The maximum credit is 50% of premiums paid for for-profit employers and 35% for tax-exempt organizations. It’s available for only two consecutive tax years, and the credit shrinks for employers with more than 10 employees or average wages above $25,000 (as adjusted for inflation). In practice, the eligibility window is narrow enough that relatively few small businesses claim it, but for those that qualify, it reduces both their costs and the federal government’s net tax collections.14Internal Revenue Service. Small Business Health Care Tax Credit and the SHOP Marketplace

Net Impact on the Federal Budget

Adding up ACA spending and subtracting the revenue it generates gives an incomplete but useful picture. On the spending side, marketplace subsidies of roughly $112 billion per year combine with tens of billions more in Medicaid expansion costs. On the revenue side, the Net Investment Income Tax and Additional Medicare Tax together brought in an estimated $63 billion in 2023, with the branded drug fee adding another $2.8 billion and employer penalties contributing additional revenue.

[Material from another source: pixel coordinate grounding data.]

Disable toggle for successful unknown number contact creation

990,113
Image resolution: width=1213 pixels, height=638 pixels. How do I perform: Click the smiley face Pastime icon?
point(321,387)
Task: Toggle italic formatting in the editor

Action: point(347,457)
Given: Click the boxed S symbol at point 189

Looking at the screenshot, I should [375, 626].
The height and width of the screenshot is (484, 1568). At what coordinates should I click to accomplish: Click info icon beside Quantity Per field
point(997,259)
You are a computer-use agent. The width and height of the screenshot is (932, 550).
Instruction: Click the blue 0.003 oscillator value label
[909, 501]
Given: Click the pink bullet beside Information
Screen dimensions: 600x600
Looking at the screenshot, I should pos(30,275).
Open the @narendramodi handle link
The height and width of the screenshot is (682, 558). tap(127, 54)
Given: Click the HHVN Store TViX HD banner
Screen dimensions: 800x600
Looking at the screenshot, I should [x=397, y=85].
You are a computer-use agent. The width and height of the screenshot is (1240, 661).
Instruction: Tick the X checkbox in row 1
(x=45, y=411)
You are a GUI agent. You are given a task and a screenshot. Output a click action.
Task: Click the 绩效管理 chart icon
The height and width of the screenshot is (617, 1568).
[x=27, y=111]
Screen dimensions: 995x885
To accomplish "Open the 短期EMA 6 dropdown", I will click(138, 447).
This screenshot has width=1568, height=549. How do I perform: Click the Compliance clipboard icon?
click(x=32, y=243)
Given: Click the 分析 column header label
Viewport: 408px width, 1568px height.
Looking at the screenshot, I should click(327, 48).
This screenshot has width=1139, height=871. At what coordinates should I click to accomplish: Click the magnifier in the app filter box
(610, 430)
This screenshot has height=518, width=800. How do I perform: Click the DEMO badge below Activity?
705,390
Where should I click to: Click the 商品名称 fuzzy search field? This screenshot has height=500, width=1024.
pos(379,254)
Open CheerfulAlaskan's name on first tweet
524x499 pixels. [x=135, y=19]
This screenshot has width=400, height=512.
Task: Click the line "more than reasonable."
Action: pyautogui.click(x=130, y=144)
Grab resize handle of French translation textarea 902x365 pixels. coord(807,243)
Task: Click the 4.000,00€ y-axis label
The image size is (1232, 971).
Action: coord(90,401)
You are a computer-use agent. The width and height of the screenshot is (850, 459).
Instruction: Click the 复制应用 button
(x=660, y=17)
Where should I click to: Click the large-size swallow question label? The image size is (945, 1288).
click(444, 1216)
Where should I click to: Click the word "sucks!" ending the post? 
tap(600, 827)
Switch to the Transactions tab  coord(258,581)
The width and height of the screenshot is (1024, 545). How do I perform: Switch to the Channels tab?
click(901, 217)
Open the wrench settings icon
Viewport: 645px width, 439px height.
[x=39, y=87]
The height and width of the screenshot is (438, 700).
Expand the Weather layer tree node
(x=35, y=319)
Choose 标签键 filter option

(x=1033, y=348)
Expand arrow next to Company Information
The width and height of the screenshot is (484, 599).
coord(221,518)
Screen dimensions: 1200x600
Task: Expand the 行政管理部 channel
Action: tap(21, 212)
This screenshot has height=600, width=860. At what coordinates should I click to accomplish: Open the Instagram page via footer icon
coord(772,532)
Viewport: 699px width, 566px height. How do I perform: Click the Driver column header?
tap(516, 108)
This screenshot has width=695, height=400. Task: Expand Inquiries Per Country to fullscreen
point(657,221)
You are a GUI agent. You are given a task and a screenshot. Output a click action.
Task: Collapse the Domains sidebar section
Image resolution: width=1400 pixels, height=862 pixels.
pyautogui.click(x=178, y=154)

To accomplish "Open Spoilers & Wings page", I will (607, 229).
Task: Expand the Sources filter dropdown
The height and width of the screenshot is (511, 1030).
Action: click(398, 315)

The math has shifted since 2010 in ways that make the law more expensive on net than originally projected. Three significant revenue sources have been zeroed out or repealed: the individual mandate penalty, the medical device tax, and the health insurer fee. Meanwhile, the enhanced premium tax credits that were in effect from 2021 through 2025 dramatically increased subsidy spending during those years. With the enhanced credits now expired, 2026 spending should be lower than 2025, but the repealed revenue sources leave a permanent hole on the offset side.

The Congressional Budget Office periodically updates its projections of the ACA’s fiscal impact, and the numbers have changed substantially with each major legislative tweak. What hasn’t changed is the basic architecture: the ACA costs taxpayers real money, primarily through premium subsidies and Medicaid expansion, and recoups a meaningful but incomplete share of that cost through taxes aimed at higher earners and specific industries. Whether the remaining gap represents a worthwhile investment in coverage depends on where you stand, but the gap itself is a matter of public record.